What does "$f: \mathbb{R} \to[0,\infty), f(x)=x^2$" mean? What is the co-domain, domain, or range?

The domain is $\Bbb R$. The codomain $[0,\infty)$. The range is $f(\Bbb R)$.

The range is used both for the image, as I have indicated here, and sometimes synonymously with codomain, or target space.

A function has three pieces of information: a domain (where the inputs come from), a codomain (where the outputs live) and a "rule", which is a recipe telling you how each input gets sent to its output.

Typically we write this as $f:A \to B$; here $f$ is the name of the function (the rule), $A$ is the domain and $B$ is called the codomain/target space.

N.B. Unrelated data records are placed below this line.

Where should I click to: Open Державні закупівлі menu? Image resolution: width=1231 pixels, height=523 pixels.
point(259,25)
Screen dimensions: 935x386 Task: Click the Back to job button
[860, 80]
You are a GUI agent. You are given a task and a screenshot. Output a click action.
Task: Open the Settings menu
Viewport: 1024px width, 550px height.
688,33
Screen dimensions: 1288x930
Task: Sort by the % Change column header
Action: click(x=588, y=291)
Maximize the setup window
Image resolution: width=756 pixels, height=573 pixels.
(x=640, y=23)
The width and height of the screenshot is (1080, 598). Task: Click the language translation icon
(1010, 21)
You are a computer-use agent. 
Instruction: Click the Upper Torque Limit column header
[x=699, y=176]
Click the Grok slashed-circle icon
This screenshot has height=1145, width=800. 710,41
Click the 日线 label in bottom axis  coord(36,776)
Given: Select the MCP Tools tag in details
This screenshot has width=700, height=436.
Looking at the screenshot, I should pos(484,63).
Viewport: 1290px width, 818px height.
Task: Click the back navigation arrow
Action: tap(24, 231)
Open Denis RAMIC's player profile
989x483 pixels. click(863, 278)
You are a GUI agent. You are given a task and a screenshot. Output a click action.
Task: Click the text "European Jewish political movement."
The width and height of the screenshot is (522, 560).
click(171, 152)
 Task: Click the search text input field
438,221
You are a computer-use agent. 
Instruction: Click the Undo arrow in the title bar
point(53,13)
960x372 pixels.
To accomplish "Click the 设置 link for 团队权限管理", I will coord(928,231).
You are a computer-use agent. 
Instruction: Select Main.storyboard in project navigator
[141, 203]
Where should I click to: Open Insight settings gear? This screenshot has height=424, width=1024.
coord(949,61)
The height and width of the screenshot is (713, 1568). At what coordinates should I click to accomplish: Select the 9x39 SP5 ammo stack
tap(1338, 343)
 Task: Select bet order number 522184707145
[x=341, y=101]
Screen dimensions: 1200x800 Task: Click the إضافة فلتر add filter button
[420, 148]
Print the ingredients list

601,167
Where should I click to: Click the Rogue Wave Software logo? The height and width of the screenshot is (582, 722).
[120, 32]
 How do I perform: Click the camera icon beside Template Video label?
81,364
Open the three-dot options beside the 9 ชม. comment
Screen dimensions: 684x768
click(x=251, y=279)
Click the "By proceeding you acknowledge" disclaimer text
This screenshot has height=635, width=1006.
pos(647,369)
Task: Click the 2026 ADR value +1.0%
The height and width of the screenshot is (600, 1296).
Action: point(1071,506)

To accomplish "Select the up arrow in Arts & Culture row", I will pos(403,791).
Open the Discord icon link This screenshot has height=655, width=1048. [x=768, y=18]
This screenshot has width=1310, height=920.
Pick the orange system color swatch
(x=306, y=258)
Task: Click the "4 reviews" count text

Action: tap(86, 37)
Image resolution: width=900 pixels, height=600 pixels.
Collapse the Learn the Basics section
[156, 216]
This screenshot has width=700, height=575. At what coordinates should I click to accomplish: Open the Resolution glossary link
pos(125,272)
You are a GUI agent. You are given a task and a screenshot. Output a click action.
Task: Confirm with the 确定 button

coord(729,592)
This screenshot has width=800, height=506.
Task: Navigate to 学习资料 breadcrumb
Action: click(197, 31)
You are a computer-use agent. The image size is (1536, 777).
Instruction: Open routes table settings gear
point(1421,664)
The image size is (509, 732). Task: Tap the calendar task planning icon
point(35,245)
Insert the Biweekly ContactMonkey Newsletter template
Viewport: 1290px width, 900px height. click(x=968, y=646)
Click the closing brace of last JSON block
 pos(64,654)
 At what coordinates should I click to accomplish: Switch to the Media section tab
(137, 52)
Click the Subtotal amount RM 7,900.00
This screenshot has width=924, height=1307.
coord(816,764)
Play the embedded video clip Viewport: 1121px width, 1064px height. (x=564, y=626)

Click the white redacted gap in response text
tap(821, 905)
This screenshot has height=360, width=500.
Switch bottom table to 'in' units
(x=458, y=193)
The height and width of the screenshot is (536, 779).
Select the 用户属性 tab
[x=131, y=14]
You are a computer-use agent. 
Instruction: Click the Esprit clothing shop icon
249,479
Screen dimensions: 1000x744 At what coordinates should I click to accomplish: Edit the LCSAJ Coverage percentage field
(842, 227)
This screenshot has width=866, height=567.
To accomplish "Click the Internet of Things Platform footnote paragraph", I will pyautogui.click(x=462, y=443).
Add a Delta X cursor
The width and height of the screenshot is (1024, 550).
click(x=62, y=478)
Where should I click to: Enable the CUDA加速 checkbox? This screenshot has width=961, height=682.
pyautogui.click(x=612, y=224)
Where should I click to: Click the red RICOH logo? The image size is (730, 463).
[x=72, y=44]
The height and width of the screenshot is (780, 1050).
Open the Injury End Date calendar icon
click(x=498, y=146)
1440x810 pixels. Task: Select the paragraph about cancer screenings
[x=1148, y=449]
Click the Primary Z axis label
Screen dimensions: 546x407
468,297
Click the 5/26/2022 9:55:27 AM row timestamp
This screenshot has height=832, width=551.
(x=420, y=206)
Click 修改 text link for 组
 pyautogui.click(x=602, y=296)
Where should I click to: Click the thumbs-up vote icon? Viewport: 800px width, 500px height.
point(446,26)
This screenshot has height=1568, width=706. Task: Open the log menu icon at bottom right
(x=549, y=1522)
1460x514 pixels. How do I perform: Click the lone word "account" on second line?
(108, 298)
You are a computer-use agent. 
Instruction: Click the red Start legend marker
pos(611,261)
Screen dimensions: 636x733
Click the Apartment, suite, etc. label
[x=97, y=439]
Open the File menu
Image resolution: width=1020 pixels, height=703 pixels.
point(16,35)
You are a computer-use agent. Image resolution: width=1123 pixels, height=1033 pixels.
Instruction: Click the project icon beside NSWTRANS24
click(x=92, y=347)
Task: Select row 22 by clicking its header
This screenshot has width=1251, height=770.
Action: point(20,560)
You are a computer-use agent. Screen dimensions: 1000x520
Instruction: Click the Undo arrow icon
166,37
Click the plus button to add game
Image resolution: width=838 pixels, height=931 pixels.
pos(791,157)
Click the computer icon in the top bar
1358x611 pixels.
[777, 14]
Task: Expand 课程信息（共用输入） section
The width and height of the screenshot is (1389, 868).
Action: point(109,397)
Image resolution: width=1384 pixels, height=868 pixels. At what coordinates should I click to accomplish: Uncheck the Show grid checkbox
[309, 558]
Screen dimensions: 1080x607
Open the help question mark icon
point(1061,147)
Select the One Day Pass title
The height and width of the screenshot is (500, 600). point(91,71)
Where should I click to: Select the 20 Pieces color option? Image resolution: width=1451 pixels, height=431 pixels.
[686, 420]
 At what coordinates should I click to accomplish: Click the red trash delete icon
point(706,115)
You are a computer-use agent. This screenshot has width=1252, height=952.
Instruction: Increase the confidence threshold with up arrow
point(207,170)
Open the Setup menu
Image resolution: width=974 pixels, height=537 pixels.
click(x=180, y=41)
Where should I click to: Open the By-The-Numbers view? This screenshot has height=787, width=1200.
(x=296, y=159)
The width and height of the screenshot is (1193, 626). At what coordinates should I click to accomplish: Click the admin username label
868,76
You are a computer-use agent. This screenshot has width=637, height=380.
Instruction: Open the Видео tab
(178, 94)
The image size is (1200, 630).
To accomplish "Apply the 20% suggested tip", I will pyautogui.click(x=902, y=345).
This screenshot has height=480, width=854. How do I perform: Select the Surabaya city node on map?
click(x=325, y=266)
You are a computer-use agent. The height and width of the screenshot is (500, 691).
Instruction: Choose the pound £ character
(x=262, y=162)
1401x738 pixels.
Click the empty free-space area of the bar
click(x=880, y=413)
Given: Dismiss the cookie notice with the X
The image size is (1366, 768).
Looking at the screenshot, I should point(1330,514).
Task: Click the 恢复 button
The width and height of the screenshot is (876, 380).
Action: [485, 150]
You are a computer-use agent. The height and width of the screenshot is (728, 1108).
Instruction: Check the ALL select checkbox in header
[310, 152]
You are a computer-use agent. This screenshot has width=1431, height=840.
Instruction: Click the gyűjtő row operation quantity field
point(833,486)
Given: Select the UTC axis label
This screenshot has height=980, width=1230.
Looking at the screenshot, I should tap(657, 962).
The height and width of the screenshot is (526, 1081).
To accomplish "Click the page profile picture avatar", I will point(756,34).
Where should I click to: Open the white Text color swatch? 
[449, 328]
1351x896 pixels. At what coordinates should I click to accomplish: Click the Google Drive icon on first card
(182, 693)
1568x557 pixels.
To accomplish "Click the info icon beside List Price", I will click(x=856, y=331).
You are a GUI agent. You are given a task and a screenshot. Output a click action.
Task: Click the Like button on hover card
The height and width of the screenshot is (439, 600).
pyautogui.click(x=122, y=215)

The range/image of a function is slightly different from the codomain. The range of a function $f:A \to B$ is defined as the set of all possible outputs; or more formally $R_f = \{y \in B | \, \, \text{there exists an $x \in A$ such that $y = f(x)$}\}$. So, the range of a function is always a subset of the codomain, but not the other way around.

In your particular question, this is the exact same format. We have $f: \Bbb{R} \to [0, \infty)$, $f(x) = x^2$. Notice that we have given 3 pieces of information here:

• The domain of the function (the set of inputs/ "the thing before the arrow") is $\Bbb{R}$, which is the set of all real numbers.
• The codomain/target space is $[0, \infty)$, which is the set of non-negative real numbers.
• Lastly, we have the name of the function, which we call $f$, and the rule; $f(x) = x^2$. This means for any element $x$ in the domain of the function $f$, the output $f(x)$ is obtained by squaring that number.

Recall that we made a distinction between "codomain" and "range". In general, these two need not be the same sets, (the range is always a subset of codomain, but not necessarily equal to). But in this specific example, the range of $f$ and the codomain of $f$ are both equal to $[0, \infty)$.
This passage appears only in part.